Written by Michael McFadden
The performance began without a word. People were gathered in the lobby of Art League, talking shop and catching up when Ryan Hawk laid on the floor as water trickled down from the ceiling. Surrounded by dark chunks of dyed sponge reminiscent of the goo in his installation Disposal, Hawk spent the majority of an hour laying there completely motionless, like a body on a sidewalk, water dripping on his back.
On its own, the performance piece might have seem detached or overly obscure to audience members not familiar with Hawk’s work or the exhibition that was in the very next room. However, many connections can be drawn between Hawk’s works Repeating Histories, in which a projection of the artist floating in a pool is mirrored in the reflecting pool of the installation, or his sculpture of a catapult that sent him careening through the air in another projection.
Personally, performance art is a pretty foreign concept to me. This is particularly true of durational performances, which seem to be Hawk’s specialty and a rarity in the Houston art scene. I went into the performance not knowing what to expect and assuming people would filter in and out because sitting still for an hour without consistent visual stimulation is no easy feat. Like myself, the rest of the audience seemed unsure of what to do during the performance. The artist wasn’t moving aside from occasional shivers, so what do you do? Is it okay to walk around the artist? Is it rude to get up and leave? How do you know when it’s over? These are questions that many people no doubt asked themselves and that a few asked before the performance began.

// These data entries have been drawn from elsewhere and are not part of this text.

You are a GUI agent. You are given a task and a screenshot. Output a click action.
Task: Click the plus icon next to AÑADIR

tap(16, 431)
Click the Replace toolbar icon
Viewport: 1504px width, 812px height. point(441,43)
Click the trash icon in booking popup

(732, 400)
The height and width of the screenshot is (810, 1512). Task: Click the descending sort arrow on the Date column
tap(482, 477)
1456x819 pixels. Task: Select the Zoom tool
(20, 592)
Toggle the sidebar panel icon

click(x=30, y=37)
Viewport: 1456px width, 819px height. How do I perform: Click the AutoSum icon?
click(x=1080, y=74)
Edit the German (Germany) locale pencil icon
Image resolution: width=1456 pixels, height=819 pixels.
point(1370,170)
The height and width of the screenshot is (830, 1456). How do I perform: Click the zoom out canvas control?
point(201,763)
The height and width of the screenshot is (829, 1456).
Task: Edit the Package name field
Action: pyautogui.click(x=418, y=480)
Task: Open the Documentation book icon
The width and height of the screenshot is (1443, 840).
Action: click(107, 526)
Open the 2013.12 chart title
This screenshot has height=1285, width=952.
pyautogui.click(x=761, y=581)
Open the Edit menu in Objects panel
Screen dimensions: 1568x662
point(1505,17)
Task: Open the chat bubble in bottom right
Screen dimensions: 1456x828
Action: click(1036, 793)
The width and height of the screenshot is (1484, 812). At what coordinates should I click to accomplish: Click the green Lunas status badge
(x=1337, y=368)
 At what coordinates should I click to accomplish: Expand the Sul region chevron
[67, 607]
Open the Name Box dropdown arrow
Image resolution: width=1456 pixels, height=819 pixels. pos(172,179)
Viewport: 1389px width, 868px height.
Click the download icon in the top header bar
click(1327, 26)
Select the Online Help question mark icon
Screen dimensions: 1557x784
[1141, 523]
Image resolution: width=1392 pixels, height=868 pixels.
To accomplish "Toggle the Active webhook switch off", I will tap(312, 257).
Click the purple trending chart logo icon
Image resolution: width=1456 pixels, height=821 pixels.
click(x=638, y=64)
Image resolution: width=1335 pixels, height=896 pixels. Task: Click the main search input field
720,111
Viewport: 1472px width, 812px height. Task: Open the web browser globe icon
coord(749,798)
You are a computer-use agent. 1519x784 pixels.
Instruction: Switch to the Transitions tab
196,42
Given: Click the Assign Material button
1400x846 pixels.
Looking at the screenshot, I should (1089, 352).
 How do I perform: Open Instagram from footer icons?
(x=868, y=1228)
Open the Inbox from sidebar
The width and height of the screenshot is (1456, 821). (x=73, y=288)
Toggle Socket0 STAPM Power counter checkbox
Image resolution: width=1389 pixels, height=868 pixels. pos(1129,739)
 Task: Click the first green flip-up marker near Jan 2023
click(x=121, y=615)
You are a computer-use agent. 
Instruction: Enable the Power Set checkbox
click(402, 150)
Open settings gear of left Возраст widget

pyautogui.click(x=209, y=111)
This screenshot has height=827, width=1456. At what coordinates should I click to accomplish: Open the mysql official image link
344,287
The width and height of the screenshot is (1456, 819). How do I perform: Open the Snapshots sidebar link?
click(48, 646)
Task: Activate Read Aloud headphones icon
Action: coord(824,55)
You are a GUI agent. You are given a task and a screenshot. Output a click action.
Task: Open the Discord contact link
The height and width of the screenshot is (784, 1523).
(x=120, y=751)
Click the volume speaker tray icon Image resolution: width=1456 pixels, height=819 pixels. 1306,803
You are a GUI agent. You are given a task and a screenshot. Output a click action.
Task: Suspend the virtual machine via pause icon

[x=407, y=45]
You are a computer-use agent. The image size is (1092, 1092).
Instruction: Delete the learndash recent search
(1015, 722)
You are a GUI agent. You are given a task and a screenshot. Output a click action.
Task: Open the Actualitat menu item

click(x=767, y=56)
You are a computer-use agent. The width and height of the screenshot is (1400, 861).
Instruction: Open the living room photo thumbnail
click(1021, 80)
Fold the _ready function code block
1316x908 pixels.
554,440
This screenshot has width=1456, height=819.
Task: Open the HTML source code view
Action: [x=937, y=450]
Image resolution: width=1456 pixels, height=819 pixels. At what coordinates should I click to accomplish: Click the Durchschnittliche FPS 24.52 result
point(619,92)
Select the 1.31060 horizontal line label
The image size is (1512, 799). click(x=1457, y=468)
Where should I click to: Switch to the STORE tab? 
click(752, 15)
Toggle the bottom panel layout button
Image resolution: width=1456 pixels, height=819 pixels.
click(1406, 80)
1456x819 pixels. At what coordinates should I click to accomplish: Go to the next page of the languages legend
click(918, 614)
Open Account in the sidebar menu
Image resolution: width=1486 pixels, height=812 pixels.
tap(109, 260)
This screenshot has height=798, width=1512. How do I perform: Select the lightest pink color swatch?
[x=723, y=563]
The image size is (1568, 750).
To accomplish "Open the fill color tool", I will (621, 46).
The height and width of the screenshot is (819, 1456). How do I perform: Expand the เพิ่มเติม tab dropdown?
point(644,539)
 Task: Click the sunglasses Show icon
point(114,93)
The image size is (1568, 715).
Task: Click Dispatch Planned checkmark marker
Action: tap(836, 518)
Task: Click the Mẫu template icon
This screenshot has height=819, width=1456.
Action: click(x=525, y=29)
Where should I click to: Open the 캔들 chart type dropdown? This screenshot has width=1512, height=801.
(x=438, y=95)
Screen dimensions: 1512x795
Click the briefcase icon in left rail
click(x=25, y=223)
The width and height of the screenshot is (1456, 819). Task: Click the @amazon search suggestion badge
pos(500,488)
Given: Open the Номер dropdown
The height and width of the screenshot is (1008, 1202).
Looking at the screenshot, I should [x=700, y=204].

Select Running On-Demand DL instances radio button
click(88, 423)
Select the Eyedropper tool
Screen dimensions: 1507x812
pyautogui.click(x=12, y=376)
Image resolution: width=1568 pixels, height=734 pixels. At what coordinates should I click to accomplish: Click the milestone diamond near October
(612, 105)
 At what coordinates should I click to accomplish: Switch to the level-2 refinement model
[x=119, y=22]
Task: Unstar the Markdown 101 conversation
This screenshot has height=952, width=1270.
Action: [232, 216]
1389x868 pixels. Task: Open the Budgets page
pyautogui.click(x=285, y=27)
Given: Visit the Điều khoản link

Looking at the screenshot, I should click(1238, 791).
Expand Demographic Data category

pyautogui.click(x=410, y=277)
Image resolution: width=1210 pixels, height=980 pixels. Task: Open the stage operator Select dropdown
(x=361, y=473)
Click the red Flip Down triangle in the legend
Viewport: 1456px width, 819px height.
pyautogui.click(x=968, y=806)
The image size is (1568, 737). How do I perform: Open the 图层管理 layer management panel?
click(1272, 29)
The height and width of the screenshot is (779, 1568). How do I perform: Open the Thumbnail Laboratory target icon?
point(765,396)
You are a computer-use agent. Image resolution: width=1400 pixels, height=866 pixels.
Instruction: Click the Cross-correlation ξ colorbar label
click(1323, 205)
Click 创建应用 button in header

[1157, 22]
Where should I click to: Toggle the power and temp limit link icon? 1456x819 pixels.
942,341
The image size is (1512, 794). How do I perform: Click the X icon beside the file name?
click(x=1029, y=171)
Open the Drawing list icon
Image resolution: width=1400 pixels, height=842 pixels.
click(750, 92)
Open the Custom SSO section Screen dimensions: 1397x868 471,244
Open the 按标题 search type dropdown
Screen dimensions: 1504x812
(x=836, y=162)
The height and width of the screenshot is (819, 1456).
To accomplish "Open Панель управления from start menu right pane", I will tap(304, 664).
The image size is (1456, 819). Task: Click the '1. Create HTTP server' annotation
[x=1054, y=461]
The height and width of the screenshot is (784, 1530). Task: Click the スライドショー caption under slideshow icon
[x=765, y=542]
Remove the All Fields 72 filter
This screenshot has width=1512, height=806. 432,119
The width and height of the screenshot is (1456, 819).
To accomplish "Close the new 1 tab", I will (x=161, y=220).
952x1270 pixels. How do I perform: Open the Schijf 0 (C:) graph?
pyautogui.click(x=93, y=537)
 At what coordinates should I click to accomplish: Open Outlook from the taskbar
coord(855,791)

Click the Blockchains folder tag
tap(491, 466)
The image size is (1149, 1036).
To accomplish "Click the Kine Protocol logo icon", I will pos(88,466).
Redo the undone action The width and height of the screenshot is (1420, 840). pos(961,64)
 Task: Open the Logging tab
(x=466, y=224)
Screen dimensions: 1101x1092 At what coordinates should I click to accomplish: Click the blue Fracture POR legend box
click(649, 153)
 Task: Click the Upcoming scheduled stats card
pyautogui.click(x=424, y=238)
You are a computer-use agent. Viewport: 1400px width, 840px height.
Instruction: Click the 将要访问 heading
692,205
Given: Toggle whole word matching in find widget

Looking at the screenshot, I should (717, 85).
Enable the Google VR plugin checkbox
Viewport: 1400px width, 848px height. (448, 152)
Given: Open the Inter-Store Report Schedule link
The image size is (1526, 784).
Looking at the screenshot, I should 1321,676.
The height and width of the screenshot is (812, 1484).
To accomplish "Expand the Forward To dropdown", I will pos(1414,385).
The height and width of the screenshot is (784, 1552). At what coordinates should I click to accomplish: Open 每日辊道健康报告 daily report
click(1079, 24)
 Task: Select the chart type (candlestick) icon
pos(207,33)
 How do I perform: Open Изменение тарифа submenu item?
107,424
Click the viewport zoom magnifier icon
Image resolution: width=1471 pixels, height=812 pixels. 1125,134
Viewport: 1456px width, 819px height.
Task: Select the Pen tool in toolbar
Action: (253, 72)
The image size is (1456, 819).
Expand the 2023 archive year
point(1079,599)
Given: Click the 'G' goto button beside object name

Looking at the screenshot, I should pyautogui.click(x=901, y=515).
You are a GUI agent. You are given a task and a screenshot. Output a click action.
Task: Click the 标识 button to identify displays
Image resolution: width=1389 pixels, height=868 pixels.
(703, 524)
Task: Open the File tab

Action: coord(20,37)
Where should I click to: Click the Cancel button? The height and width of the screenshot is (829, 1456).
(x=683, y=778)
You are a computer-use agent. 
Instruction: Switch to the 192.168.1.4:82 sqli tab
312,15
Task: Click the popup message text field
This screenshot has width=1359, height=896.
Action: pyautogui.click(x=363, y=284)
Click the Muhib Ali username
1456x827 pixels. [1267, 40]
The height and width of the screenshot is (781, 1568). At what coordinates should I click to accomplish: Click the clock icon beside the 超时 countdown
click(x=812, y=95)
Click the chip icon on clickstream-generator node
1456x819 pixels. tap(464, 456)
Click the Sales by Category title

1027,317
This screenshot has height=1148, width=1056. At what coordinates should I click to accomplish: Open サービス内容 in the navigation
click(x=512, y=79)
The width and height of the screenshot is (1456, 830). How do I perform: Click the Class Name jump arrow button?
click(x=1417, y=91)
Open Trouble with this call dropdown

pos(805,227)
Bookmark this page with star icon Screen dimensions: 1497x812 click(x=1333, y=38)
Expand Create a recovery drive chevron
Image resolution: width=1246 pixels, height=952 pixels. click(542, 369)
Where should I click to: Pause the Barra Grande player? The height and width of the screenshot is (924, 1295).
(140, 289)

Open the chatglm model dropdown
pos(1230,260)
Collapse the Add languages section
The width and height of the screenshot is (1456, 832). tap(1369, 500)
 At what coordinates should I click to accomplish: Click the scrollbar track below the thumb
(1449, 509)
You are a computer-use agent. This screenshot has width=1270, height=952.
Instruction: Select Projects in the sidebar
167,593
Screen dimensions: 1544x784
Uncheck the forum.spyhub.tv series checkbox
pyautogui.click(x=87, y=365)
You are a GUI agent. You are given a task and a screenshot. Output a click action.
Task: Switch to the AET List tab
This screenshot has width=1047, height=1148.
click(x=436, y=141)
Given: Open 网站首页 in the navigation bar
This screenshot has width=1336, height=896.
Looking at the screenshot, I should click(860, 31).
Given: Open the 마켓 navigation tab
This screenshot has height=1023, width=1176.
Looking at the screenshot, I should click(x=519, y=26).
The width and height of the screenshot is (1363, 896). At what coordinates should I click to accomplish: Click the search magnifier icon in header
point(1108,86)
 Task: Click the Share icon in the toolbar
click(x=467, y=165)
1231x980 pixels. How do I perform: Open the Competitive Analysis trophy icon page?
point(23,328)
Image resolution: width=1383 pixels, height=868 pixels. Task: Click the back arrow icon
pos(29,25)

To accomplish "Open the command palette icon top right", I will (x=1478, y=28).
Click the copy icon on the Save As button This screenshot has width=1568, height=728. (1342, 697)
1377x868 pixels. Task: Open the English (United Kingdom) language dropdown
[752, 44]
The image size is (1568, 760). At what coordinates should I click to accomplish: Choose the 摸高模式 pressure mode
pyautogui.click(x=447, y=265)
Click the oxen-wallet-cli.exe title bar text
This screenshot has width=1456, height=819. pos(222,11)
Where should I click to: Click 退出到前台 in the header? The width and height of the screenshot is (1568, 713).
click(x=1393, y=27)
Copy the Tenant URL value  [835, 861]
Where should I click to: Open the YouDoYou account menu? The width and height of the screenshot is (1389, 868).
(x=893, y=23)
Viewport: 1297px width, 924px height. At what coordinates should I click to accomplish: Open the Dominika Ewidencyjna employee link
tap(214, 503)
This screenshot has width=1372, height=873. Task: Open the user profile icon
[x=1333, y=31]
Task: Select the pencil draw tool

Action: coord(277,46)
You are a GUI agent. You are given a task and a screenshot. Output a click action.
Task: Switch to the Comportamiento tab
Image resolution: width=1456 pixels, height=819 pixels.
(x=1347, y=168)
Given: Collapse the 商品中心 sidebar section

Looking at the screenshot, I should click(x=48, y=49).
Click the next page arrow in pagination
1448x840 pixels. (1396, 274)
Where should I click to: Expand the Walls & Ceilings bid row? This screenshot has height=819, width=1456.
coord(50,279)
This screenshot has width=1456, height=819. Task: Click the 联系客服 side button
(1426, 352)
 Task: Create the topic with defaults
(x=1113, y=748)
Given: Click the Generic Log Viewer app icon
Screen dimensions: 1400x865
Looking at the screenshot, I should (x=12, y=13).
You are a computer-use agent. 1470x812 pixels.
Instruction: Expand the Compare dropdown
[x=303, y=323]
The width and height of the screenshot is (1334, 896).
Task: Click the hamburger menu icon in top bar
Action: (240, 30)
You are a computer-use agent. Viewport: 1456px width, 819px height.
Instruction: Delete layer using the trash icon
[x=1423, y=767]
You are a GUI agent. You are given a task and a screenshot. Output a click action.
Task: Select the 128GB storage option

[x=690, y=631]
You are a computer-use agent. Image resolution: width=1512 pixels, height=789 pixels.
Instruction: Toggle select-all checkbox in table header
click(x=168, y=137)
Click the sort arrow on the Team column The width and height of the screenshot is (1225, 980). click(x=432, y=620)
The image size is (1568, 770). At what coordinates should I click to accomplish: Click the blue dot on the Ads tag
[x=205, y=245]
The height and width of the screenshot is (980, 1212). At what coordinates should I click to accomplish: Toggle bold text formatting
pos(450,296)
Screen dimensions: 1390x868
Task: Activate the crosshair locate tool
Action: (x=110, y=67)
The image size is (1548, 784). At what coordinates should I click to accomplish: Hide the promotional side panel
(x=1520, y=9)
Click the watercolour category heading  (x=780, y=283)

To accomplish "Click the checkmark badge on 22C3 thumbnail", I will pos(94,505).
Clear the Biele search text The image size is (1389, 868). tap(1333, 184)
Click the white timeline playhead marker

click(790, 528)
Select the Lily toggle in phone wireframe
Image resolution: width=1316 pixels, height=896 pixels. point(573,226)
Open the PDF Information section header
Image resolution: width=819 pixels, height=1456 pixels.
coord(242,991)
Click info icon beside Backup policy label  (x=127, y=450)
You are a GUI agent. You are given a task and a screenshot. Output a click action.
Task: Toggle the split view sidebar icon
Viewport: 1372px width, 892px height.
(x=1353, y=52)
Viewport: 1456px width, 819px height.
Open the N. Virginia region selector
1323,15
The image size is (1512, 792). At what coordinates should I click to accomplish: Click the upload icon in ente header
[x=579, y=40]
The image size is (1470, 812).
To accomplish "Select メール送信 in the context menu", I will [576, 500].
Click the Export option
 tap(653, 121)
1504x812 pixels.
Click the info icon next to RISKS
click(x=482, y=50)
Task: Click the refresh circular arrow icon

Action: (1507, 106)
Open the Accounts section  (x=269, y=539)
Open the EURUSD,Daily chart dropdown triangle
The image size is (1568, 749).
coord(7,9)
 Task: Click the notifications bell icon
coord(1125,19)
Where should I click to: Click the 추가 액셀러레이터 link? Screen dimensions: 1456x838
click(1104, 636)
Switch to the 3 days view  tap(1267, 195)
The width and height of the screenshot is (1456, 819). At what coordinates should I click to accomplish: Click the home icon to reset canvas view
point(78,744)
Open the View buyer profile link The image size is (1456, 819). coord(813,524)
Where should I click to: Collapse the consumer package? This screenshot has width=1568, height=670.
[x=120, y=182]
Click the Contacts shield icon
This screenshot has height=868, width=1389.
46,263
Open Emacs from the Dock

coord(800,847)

Naturally, people did move, but surprisingly a majority of the audience members were only moving to get comfortable or snap shots (or snapchats) of Hawk, the drops pelting his back, and the dried pieces of goop that sent black liquid streaming towards his body. Some of the audience focused on Hawk; their gazes fixed on him, waiting to see what would happen next. Others looked at their phones, read the press release to find out more about what was going on, or watched other members of the audience to see how they were reacting. After a while, I found myself watching the audience watch Hawk (Obviously. How else would I have known what they were doing?), frequently looking back to check in on the artist.
Certainly this is common with durational performances (right?). People, aside from those like the photographer who frequently moved to get a better angle, assume it’s not okay to interfere or even approach the artist for fear of disrupting the performance, so they sit, nearly as motionless as the artist, and wait. Later on, Hawk told me that it is indeed a common occurrence but also that it doesn’t matter. Typically people are welcome to examine the scene, walk around, capture moments, or even leave as they please. That’s an important note for the future.
After about fifty minutes with only occasional twitches and shivers (a natural reaction when your body is freezing cold), Hawk slowly stood up and walked away. Whether it was time for the performance to end, the water ran out, or the artist couldn’t stand it any longer, it was over. Only, the audience still wasn’t sure. As Hawk walked away, everyone continued to watch, and it wasn’t until curator Max Fields said, “Thank you for coming” that everyone moved into the gallery.
Ryan Hawk performed at Art League Houston on Saturday, February 8, and his pop-up exhibition, curated by Max Fields and Suplex, is on view through February 14.
Michael McFadden is the newest member of Suplex and is a freelance writer, grants writer, and content provider. He lives and works in Houston, TX.